> _EXERCISE GOAL_
Look through the records below, and whenever a line contains "computer", copy it.

Segment Start: RAW DATA

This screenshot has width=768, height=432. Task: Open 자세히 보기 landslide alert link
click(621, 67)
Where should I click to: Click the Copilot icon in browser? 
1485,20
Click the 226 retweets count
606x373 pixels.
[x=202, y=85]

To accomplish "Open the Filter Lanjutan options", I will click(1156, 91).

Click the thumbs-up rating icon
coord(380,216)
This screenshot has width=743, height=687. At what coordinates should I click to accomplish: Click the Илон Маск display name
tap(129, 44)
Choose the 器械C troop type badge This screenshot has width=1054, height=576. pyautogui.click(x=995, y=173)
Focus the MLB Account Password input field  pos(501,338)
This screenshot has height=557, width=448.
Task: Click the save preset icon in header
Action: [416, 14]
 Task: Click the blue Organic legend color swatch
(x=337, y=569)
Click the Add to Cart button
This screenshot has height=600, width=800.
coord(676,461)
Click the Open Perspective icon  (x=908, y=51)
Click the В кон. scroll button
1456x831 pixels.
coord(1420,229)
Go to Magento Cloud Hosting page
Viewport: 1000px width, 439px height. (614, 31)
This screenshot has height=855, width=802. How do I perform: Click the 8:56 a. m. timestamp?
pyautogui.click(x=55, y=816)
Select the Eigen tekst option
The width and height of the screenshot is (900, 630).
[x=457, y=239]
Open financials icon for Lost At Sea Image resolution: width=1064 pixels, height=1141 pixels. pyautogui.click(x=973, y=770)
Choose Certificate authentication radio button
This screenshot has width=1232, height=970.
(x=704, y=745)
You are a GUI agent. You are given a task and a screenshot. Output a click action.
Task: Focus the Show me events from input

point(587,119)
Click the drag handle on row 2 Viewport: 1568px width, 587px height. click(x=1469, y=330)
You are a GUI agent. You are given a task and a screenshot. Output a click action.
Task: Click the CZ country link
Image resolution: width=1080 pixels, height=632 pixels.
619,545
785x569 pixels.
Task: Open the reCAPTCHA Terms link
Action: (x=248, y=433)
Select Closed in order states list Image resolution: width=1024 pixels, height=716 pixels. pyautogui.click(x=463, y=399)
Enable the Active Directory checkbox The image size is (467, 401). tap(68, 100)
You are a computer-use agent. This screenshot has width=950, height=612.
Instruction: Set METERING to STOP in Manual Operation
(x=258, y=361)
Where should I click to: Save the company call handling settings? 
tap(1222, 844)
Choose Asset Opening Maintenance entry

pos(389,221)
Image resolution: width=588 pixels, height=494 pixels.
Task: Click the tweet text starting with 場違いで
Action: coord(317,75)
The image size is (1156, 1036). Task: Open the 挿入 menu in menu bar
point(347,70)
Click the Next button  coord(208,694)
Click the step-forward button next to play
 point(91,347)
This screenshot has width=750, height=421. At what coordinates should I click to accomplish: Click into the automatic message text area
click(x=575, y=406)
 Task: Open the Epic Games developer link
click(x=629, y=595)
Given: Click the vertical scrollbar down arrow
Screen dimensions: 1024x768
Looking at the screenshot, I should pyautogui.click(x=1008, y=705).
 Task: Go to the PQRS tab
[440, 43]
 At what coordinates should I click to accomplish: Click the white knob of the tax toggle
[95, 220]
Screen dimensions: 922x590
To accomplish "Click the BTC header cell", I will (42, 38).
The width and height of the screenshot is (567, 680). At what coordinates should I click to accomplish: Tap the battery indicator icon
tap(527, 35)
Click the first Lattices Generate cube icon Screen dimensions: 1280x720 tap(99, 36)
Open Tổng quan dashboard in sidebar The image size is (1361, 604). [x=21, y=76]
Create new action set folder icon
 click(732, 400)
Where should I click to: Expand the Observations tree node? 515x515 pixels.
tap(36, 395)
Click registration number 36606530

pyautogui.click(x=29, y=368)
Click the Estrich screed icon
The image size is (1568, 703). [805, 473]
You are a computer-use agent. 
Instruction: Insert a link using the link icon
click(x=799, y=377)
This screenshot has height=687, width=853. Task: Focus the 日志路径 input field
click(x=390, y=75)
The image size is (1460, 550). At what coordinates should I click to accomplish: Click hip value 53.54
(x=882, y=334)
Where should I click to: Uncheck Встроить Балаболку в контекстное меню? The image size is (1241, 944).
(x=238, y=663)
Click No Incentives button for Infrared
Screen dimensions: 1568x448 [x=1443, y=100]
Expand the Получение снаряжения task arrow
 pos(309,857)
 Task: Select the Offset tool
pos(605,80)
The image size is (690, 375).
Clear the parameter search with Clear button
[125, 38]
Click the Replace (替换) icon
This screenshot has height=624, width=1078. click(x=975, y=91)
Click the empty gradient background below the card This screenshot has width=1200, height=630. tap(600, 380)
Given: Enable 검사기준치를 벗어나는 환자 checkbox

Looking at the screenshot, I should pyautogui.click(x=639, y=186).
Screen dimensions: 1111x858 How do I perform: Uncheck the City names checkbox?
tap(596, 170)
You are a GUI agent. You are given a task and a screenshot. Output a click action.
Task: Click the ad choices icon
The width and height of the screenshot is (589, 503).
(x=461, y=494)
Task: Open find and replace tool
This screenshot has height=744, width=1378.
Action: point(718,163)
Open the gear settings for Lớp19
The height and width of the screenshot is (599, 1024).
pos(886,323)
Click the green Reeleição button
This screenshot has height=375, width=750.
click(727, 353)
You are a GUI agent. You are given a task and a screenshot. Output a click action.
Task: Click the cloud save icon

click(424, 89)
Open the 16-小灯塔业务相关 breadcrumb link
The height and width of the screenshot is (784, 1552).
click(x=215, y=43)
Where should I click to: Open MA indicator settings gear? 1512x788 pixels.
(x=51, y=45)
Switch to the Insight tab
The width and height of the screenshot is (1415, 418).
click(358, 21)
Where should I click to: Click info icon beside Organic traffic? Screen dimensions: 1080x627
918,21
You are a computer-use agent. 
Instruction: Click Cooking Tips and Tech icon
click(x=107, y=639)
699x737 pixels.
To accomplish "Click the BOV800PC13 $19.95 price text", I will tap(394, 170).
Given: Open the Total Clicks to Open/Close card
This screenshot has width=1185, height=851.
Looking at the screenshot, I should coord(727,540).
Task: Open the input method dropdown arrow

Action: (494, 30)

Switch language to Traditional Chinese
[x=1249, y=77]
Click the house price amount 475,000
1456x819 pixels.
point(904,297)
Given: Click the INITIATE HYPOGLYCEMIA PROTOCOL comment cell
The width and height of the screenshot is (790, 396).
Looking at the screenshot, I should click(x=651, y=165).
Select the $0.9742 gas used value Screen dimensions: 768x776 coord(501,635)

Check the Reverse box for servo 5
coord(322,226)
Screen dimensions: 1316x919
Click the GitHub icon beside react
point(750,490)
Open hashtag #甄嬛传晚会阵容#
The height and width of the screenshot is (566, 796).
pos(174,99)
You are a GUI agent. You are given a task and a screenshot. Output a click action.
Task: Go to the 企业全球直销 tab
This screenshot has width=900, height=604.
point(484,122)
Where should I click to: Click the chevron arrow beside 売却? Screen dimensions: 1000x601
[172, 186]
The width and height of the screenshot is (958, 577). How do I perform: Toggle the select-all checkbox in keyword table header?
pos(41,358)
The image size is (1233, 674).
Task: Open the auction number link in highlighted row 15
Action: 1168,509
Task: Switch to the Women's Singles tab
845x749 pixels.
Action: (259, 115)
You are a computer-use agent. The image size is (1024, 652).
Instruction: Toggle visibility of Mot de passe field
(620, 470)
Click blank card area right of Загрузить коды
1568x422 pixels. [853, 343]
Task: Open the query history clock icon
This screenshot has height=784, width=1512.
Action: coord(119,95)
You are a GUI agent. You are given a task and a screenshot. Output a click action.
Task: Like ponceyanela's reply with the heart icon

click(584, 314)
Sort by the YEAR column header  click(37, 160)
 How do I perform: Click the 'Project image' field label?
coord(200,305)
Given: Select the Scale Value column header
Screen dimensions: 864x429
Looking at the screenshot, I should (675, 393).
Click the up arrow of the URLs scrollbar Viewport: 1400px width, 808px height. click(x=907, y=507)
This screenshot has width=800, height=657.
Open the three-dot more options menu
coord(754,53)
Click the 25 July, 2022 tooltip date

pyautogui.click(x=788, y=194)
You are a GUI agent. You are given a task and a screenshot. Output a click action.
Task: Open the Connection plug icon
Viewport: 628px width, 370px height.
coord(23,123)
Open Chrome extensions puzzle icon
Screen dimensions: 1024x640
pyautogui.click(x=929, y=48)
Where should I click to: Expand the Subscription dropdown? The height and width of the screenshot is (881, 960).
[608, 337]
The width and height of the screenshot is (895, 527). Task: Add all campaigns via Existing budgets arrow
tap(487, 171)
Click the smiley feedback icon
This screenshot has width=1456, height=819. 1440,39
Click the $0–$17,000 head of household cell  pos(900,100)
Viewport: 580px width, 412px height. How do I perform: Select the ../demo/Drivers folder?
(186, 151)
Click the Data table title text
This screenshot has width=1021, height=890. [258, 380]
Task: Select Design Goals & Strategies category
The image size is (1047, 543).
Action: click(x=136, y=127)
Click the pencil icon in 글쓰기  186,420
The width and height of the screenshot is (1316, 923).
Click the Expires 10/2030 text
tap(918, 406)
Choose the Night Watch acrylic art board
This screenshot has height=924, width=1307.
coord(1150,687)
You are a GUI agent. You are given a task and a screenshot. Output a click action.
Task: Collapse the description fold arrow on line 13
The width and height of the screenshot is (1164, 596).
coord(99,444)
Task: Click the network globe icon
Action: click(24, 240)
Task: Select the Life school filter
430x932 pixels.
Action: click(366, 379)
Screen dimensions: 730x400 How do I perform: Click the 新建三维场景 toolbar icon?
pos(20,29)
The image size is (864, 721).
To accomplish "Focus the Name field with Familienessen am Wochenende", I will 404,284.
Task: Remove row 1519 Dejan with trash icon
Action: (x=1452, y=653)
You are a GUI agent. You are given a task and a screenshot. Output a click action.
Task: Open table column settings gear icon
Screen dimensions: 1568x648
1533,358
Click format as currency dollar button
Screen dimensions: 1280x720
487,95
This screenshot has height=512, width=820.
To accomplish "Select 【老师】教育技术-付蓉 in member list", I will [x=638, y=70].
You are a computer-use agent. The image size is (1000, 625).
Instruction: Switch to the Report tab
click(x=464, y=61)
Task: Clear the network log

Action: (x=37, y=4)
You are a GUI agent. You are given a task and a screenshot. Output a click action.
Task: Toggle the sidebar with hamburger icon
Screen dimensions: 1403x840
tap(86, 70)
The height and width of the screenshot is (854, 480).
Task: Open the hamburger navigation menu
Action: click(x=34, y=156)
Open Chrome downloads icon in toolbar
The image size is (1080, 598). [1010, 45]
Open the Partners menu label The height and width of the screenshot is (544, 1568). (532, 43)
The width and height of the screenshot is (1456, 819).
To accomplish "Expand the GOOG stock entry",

Segment End: RAW DATA

> _ANSWER FOR THE TASK_
You are a computer-use agent. This screenshot has width=950, height=612.
You are a computer-use agent. 
You are a computer-use agent. 
You are a computer-use agent. The image size is (1024, 652).
You are a computer-use agent. The image size is (1000, 625).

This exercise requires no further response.